#### [Excerpted text]
Honolulu police officers are now handing out a memo to gun permit applicants requiring them to have a doctor sign off, on official letterhead, that the applicant “shall own, possess, or control any firearm or ammunition and has been medically documented to be no longer adversely affected by the addiction, abuse, dependence, mental disease, disorder or defect.”

It’s some kind of new legal mumbo jumbo about I have to admit that I was treated for mental or drug abuse which I have never done, so that would be a lie. Kaiser says they won’t do it so you have to seek an outside doctor. I did so, and they [HPD] did not accept that doctor’s letter,” [one applicant] said.

The problem?  Most health insurers won’t cover this sort of medical visit and many physicians won’t sign off on that sort of all-encompassing legal jargon.  From a legal standpoint, it places the doctor directly at risk if he signs a note using his medical authority as its backing.  Not only that — he’s being forced to be involved in a process that he would not normally give his consent.

What type of lunacy is this?!

Honolulu government officials seem to know this is the case and take some sort of sick relish in the fact that a person has to jeopardize the career of a healthcare professional and himself in order to obtain what amounts to a basic human right in the majority of the rest of the country.

#### [What the task asks]
Decide whether each statement agrees with the excerpt on Honolulu gun permit applications, answering yes or no and quoting the words of the text that settle it: (a) Kaiser declined to provide the required doctor's letter. (b) The police accepted the letter from the applicant's outside doctor. (c) Most health insurers cover this kind of medical visit. The records aren't needed for this work.

#### [Screenshot grounding records]
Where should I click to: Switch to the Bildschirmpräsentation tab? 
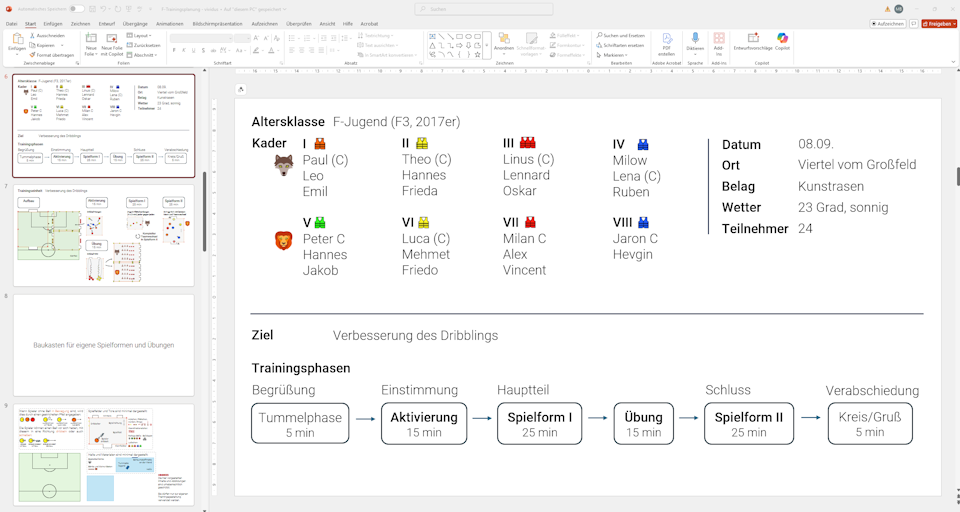pos(218,23)
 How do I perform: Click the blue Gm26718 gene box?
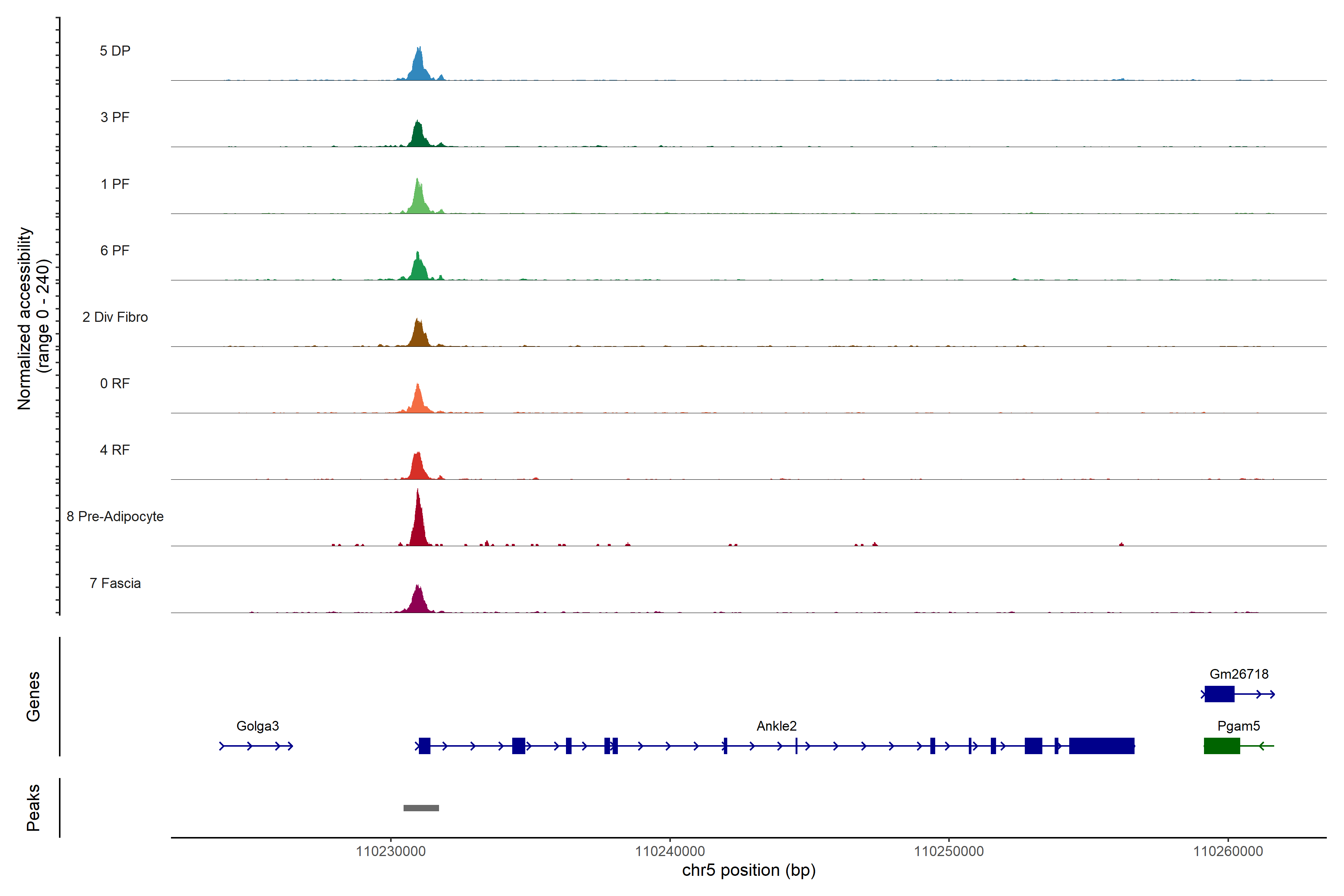click(1219, 694)
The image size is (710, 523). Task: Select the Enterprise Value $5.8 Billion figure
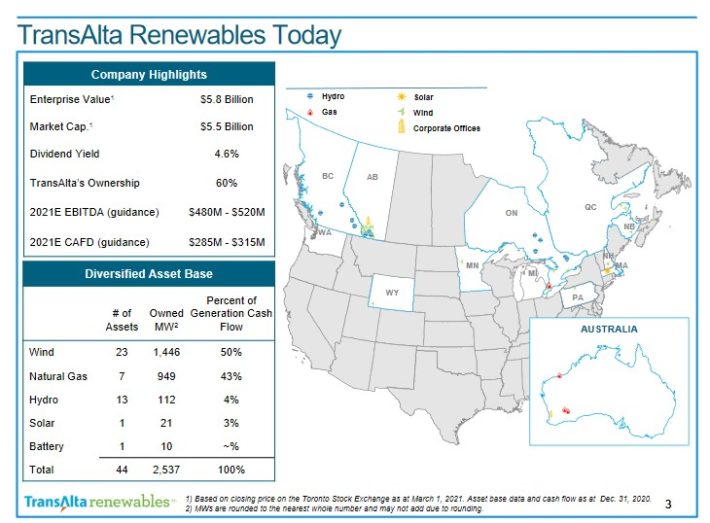click(x=227, y=100)
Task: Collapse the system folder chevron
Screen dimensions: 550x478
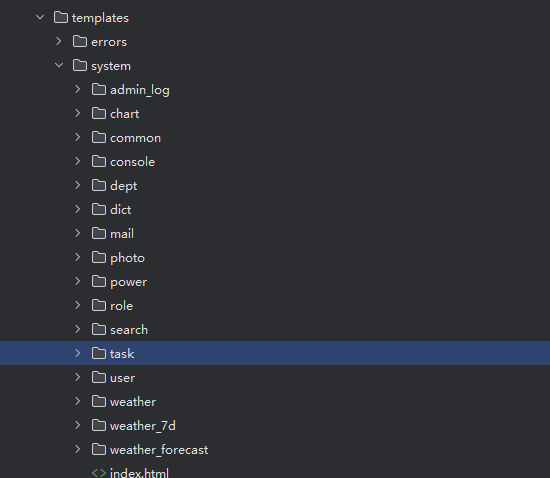Action: [x=59, y=65]
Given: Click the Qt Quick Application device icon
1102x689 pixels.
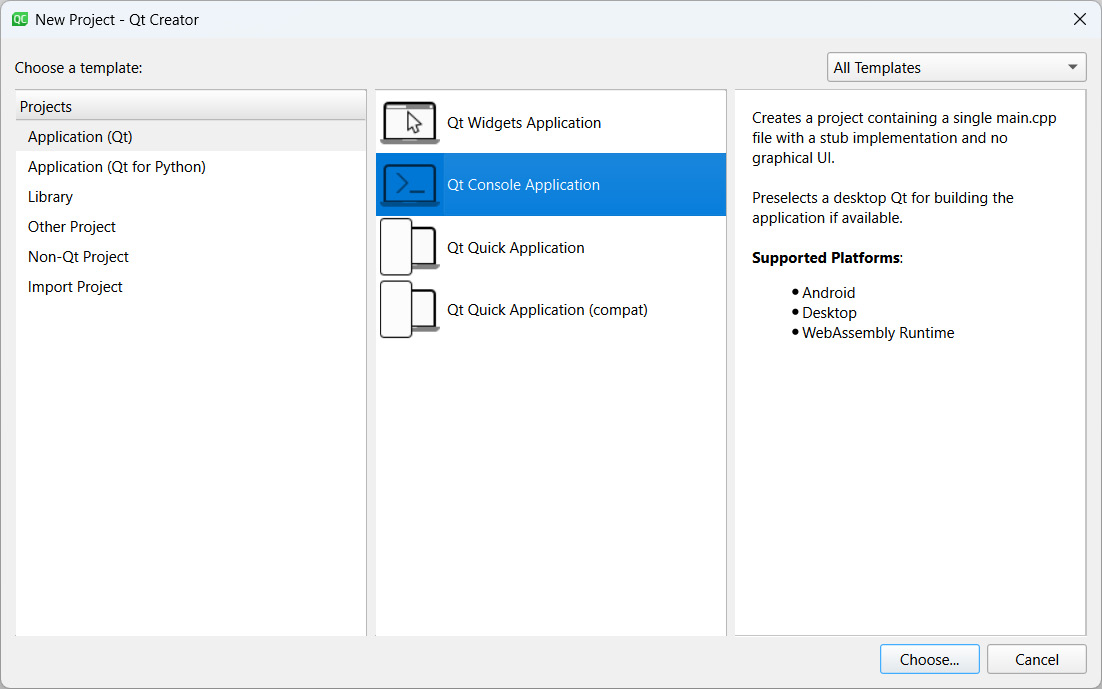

#### [Response below]
(a) Yes: "Kaiser says they won’t do it so you have to seek an outside doctor."
(b) No: "they [HPD] did not accept that doctor’s letter"
(c) No: "Most health insurers won’t cover this sort of medical visit"